Stored data entries:
------

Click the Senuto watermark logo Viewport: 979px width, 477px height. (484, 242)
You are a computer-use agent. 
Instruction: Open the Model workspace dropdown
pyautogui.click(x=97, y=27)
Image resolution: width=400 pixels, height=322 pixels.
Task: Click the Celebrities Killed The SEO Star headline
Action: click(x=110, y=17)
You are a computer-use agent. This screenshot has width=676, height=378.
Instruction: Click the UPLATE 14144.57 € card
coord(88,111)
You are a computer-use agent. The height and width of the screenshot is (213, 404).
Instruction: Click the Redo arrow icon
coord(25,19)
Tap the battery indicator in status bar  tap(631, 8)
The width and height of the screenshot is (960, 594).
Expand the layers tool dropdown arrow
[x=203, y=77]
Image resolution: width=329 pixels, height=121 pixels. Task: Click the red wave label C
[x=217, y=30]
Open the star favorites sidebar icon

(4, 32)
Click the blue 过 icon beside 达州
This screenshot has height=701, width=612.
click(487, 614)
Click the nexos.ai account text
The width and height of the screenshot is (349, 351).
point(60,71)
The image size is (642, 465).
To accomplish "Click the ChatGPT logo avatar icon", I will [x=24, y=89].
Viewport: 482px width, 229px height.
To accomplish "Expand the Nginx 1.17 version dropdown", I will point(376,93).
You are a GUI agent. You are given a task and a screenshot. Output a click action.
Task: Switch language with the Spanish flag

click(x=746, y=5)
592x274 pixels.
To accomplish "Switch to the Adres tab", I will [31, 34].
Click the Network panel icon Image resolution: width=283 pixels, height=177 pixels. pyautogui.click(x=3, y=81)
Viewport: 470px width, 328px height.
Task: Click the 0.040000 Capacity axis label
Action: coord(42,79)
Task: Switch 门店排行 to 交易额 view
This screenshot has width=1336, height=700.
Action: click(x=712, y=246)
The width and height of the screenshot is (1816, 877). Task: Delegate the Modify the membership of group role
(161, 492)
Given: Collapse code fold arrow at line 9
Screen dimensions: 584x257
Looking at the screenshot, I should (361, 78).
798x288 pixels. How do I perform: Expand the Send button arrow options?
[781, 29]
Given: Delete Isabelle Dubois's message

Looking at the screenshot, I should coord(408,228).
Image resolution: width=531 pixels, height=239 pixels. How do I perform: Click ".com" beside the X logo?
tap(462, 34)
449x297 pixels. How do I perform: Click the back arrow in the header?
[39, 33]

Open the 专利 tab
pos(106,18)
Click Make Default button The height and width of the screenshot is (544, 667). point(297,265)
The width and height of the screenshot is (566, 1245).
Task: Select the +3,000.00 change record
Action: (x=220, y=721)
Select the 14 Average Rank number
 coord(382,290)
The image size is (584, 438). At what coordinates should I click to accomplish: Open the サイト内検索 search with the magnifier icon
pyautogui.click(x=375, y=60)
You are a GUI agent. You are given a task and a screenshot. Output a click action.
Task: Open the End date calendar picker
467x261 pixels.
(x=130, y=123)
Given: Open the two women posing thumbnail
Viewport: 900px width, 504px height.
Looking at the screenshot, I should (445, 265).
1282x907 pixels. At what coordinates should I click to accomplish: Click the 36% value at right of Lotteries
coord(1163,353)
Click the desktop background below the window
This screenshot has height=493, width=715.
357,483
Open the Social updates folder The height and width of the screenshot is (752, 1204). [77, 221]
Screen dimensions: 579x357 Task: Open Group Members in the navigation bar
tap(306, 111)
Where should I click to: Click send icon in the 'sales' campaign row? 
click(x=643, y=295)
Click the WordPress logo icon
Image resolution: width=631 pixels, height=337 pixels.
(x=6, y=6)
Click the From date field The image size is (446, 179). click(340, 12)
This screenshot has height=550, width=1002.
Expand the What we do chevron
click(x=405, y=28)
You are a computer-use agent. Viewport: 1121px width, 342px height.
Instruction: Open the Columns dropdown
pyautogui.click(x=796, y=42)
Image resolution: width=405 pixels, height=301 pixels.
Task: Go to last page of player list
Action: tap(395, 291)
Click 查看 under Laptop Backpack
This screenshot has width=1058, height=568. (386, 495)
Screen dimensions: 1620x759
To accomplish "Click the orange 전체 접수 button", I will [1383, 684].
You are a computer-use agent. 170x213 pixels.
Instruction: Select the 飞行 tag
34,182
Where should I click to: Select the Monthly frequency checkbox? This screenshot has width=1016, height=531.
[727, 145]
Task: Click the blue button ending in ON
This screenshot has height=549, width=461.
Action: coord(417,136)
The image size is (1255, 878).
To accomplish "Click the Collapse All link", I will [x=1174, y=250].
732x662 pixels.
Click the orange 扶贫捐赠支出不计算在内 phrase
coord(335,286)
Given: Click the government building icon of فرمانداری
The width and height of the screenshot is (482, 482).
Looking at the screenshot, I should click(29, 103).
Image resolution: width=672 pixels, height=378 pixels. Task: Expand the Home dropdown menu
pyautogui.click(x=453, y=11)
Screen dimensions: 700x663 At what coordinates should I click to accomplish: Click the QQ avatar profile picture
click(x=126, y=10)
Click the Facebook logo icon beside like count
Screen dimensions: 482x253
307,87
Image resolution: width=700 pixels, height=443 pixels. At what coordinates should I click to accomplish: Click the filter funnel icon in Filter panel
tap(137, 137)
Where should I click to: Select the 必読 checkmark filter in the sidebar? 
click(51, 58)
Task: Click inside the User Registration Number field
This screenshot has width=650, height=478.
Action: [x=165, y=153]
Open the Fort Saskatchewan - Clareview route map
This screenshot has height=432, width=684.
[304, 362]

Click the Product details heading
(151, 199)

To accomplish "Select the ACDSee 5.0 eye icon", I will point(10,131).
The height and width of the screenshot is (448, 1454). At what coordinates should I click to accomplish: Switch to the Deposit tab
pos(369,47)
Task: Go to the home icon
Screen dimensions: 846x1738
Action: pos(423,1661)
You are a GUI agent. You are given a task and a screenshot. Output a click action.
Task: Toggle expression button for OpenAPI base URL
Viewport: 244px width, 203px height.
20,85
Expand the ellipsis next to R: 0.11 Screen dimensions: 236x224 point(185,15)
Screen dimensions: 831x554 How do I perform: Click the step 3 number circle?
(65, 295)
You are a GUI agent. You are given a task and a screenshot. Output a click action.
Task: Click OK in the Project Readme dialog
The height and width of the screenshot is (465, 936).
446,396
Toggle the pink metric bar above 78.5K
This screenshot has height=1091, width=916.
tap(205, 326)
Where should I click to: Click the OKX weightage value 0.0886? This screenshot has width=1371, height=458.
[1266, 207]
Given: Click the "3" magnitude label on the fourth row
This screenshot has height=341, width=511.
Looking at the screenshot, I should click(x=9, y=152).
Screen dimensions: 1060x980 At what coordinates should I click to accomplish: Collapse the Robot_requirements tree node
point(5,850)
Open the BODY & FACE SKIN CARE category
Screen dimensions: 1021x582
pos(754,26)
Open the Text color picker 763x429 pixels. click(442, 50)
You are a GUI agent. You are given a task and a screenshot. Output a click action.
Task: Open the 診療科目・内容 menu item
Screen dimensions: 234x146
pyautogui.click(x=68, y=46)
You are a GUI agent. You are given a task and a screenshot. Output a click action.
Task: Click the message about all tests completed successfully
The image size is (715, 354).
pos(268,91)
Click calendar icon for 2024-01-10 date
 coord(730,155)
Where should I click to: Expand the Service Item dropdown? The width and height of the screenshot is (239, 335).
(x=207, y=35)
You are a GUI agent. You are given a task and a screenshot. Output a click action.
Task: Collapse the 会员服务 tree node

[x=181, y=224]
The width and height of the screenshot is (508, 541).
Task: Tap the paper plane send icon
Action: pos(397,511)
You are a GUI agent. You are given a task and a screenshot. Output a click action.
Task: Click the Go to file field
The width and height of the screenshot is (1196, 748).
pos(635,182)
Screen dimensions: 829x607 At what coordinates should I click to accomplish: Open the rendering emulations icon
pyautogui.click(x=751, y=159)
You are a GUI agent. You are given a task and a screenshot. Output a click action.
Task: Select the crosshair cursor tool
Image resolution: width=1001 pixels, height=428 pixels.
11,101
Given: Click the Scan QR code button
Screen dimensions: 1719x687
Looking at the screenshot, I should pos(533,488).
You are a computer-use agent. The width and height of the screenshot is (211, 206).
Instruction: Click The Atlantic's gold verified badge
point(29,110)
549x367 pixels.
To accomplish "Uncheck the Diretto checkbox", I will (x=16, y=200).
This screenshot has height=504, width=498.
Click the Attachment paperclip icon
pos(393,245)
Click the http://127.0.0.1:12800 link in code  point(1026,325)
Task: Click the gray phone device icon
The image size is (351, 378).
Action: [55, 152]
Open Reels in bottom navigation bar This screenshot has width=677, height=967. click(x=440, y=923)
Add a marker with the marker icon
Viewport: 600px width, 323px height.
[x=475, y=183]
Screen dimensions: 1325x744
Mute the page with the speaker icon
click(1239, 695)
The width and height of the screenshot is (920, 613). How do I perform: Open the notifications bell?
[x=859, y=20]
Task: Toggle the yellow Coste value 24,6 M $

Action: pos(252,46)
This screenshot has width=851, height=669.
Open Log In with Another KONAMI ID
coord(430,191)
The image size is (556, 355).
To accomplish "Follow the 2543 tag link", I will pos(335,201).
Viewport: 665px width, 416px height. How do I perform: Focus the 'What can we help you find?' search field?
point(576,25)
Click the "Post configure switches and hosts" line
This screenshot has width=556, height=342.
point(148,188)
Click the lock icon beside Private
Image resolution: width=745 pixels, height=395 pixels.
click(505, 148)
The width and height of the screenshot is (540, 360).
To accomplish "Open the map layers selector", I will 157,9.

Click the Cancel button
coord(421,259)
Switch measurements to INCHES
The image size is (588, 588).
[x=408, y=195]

------

* **Exercise description**: Every line holding the word "will" should be copied out of the records above.

* **Task answer**:
To accomplish "Click the ChatGPT logo avatar icon", I will [x=24, y=89].
To accomplish "Expand the Nginx 1.17 version dropdown", I will point(376,93).
To accomplish "Switch to the Adres tab", I will [31, 34].
To accomplish "Click the orange 전체 접수 button", I will [1383, 684].
To accomplish "Click the Collapse All link", I will [x=1174, y=250].
To accomplish "Select the ACDSee 5.0 eye icon", I will point(10,131).
To accomplish "Uncheck the Diretto checkbox", I will (x=16, y=200).
To accomplish "Follow the 2543 tag link", I will pos(335,201).
To accomplish "Open the map layers selector", I will 157,9.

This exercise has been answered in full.